The play is set against growing racial tensions in the U.S., especially after the assassination of civil rights leader Martin Luther King Jr. The main characters are just trying to get by, get paid, and get off, and not necessarily in that order.
Ahmad Coo is a producer and copy editor for the Global Business show on CGTN America. His analysis represents his views alone.
The cast is anchored by Broadway veteran Eugene Lee who plays Memphis Lee, the owner of a struggling diner in Pittsburgh. The plot centers around his angling for a big payday from the city government who wants to buy his building and redevelop that area. But they’re trying to stiff him on the price. It doesn’t help that one of the richest businessmen in his neighborhood is also trying to lowball him for his commercial property.
“Two Trains Running” also has several subplots which center around other characters that really give the production its oomph. While Eugene’s struggles to sell his diner is the main story, that doesn’t mean the other subplots have less substance or weight. Woven together, it’s a marvelous work.
The closest thing I can compare Wilson’s script is to a classic jazz composition, where all the musicians get to display their chops. Jazz is mostly an improvisatory art, where musicians take turns driving the song into new unexplored regions.
Their styles or interpretations of the rhythm or structure dictate where the melodies go, and where they go can vary greatly. It can be a place of light and joy, or the dark recesses of the psyche and soul. But no matter how far they stretch the original composition, they stay within its structure, ultimately paying respect and adding their signature to the original tune.
All of the actors in “Two Trains Running” are impressive, like bandmates in synch and playing to each other’s strengths.
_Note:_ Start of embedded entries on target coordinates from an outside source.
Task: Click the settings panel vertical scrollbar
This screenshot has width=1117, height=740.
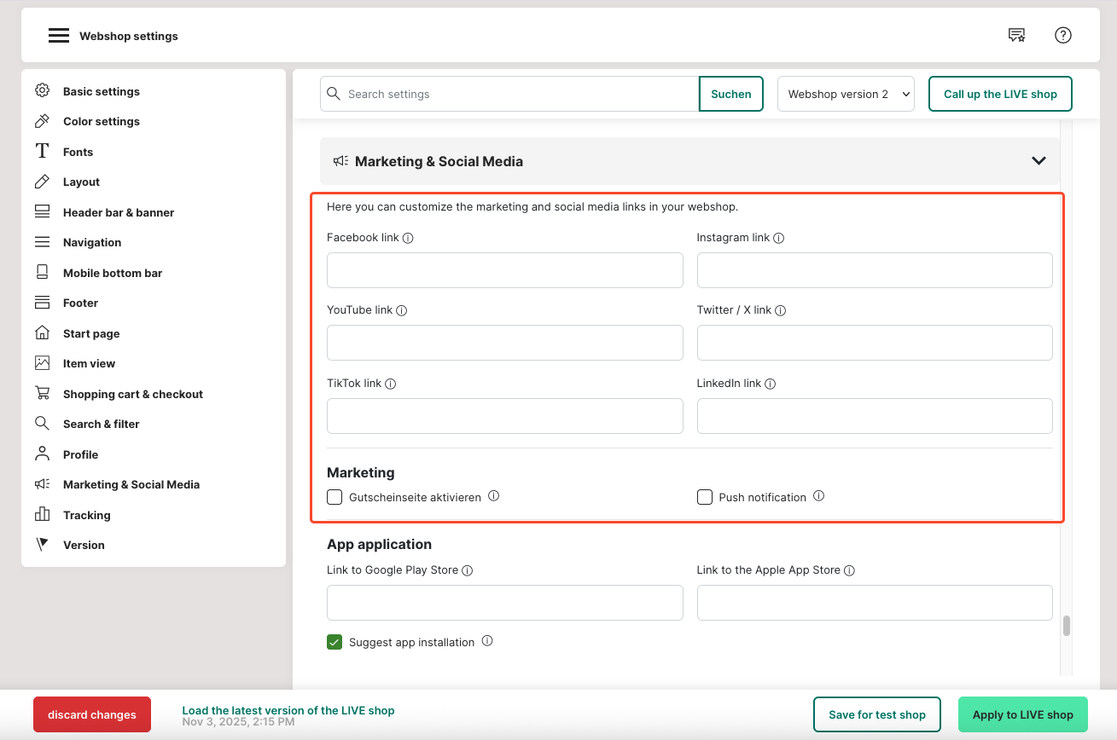Action: (x=1067, y=626)
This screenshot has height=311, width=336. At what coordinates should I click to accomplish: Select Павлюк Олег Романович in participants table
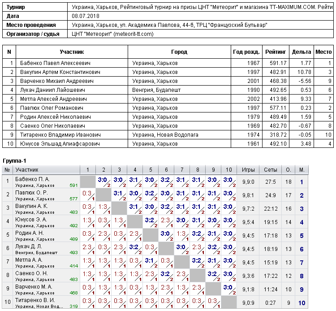pyautogui.click(x=52, y=108)
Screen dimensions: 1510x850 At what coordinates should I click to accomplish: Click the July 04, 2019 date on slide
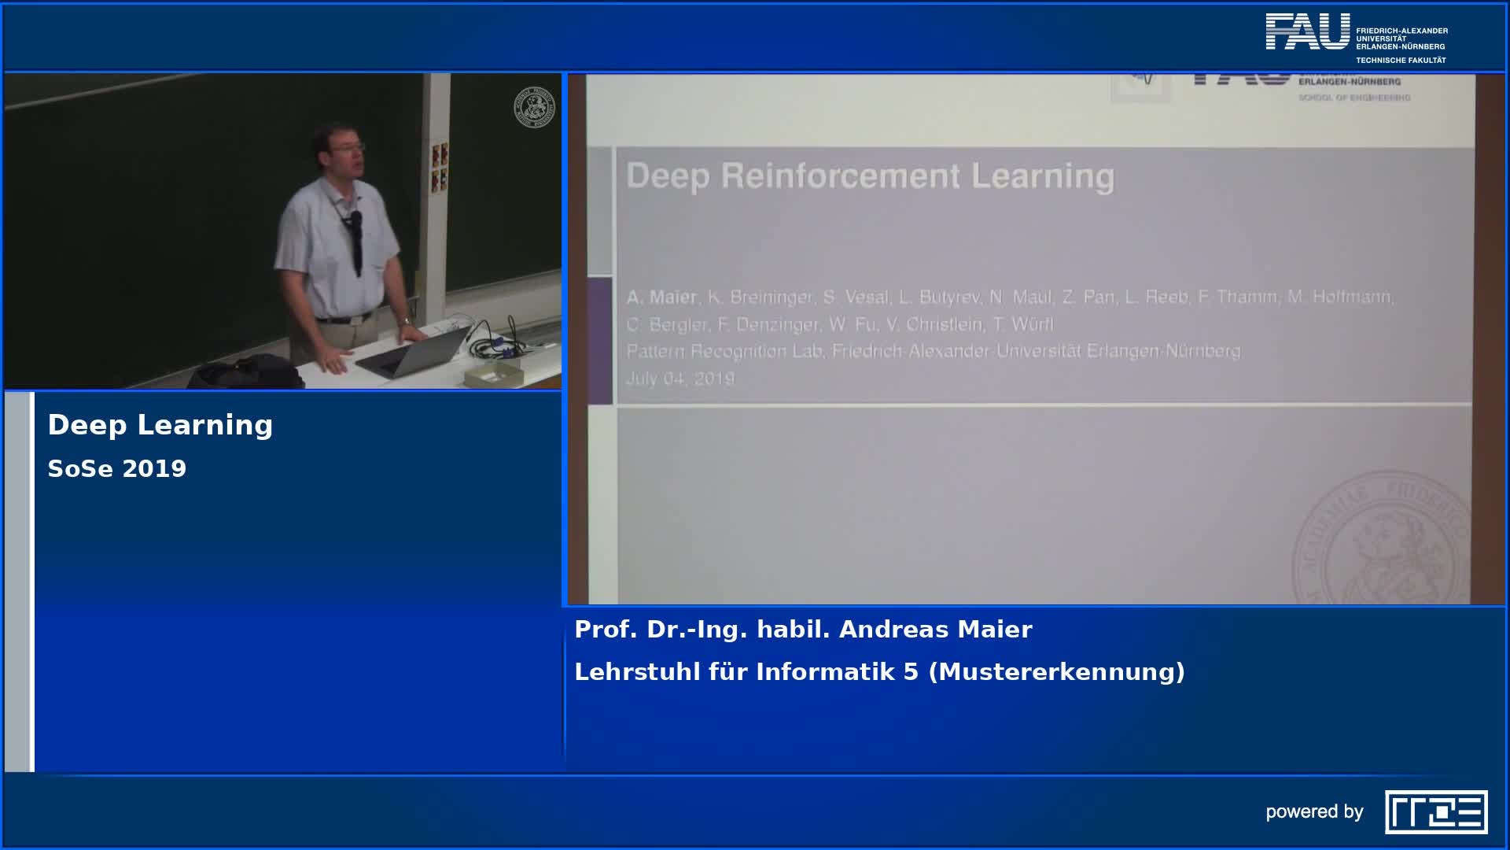(x=680, y=379)
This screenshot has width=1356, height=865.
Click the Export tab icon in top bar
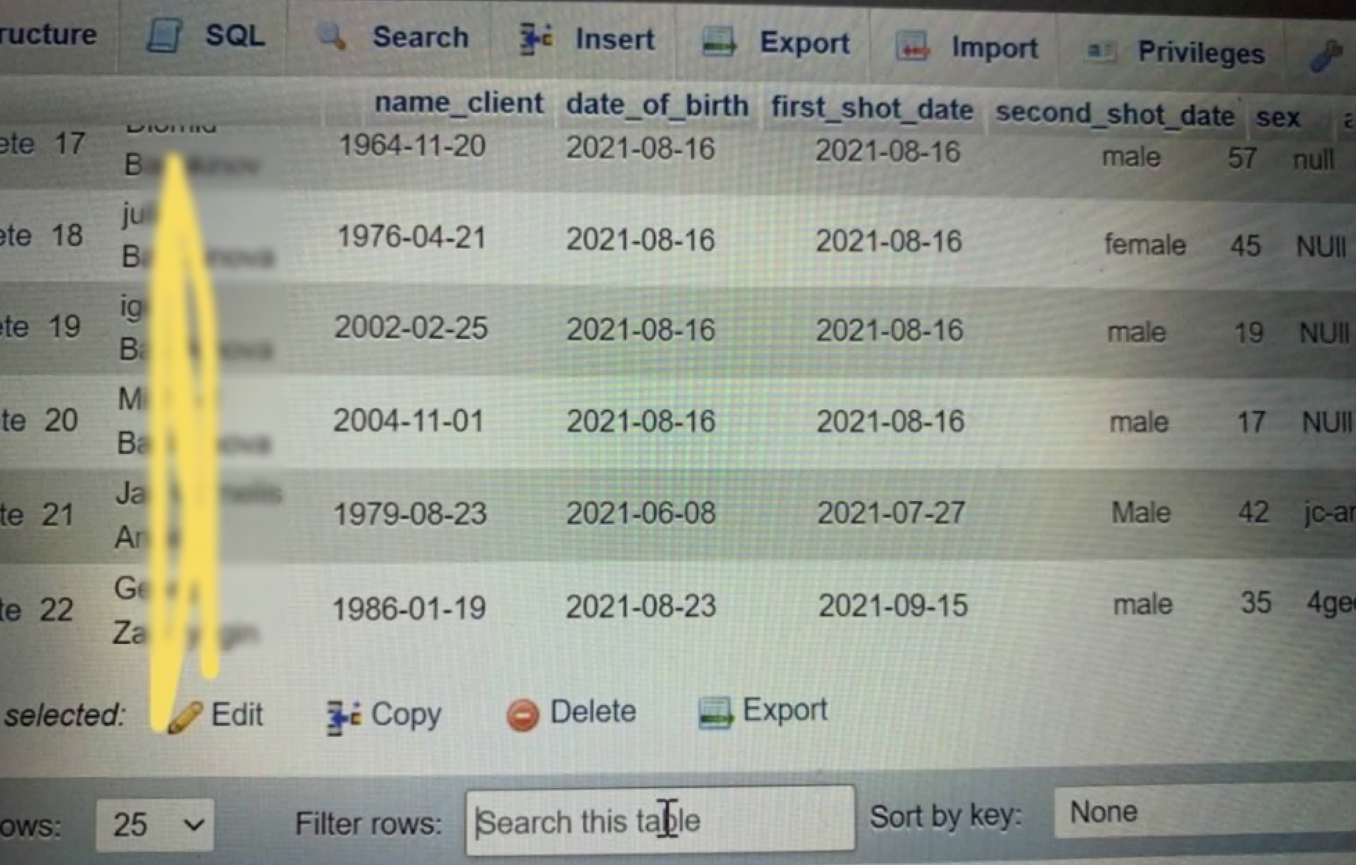point(719,42)
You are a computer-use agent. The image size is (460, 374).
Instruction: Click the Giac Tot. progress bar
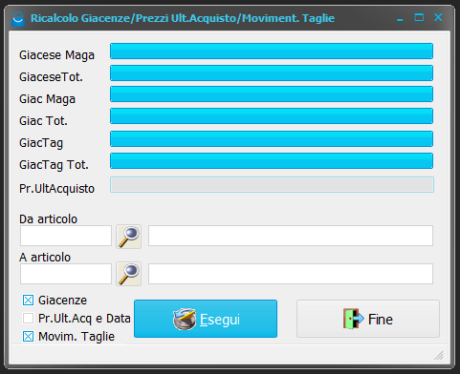click(272, 116)
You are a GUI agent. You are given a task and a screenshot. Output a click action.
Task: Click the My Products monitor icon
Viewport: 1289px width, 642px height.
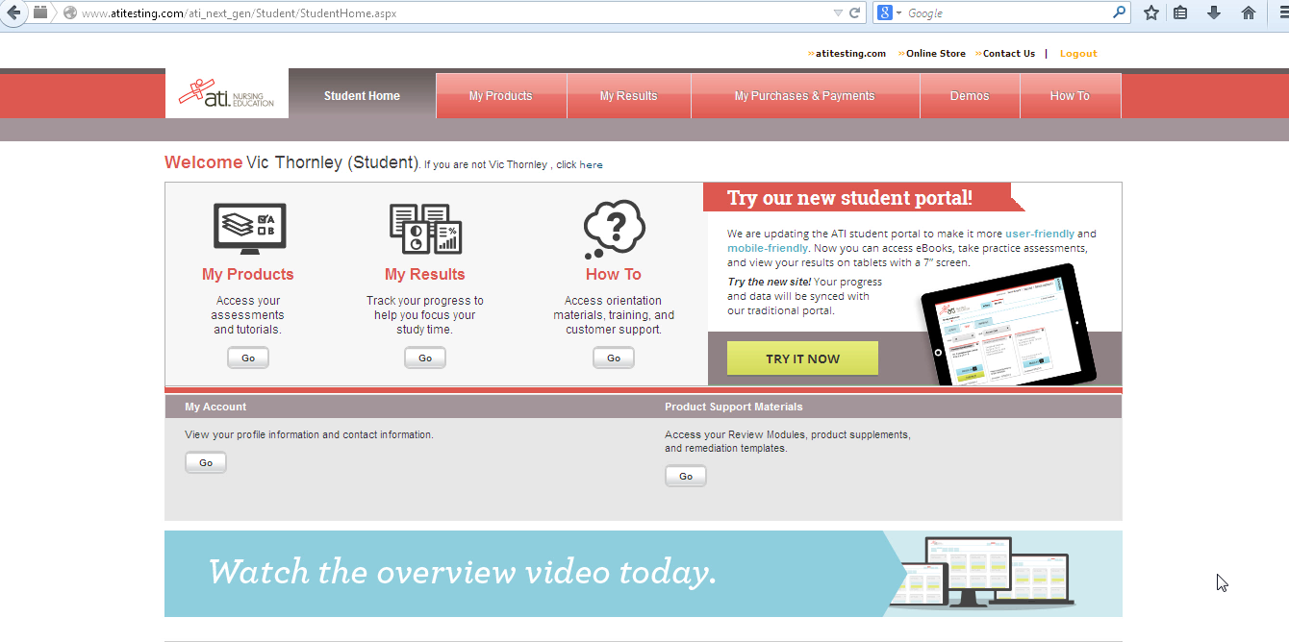[248, 230]
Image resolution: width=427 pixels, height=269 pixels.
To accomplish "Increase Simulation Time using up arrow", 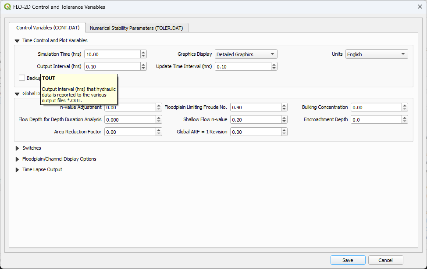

All of the actors take turns riffing, jamming and putting their own spin on Wilson’s script. From Carlton Byrd’s touching portrayal of Sterling and his simple dreams of making it big, to Nicole Lewis’ take on the troubled Risa — there is no wasted breath or throwaway lines. It also helps that Wilson’s script is just as extraordinary as the actors.
While the play references some historical events, like the assassination of Malcolm X and MLK Jr., Wilson decided to place those events at the periphery. We just hear the characters talking about the events in passing, which makes it so much more intimate and immediate for the audience.
In discussing their observations about the world around them, we get a more authentic portrayal of the racial tensions and the fight for civil rights in the U.S. compared to an overwrought film like Spike Lee’s “Malcolm X” or Steven Spielberg’s “Lincoln”.
I think Wilson also made a conscious effort to infuse the script with humor and moments of levity which can give the audience space to breathe and absorb the playwright’s overall message. It’s no fun to be constantly hammered with tragedy and drama. Ana DuVernay’s “Selma” is quite an achievement, but it’s an emotionally devastating film and rightfully so. At the end of it, the audience is angry, exhausted, and drained.
But Wilson’s handling of racial tensions and discrimination in the 1960s isn’t less emotionally resonant compared to its peers in film and theater. He creates tension through his characters’ divergent views on America. Some characters represent the old guard who have a very grim view of the country. They’re less hopeful and more cynical about the civil rights movement. For them, it’s every man for himself.
Then there are the more youthful characters. They’re doe-eyed and hopeful, but not overly naive about the workings of the world. They try to make their way but trip and fall repeatedly. But they’re relentless, getting back up again and again.
In the end, Wilson takes the higher road and adopts a more optimistic tone, preferring to see the light instead of the darkness of history. The characters eventually find some version of what they consider a life worth living, even if it wasn’t exactly what they were looking for.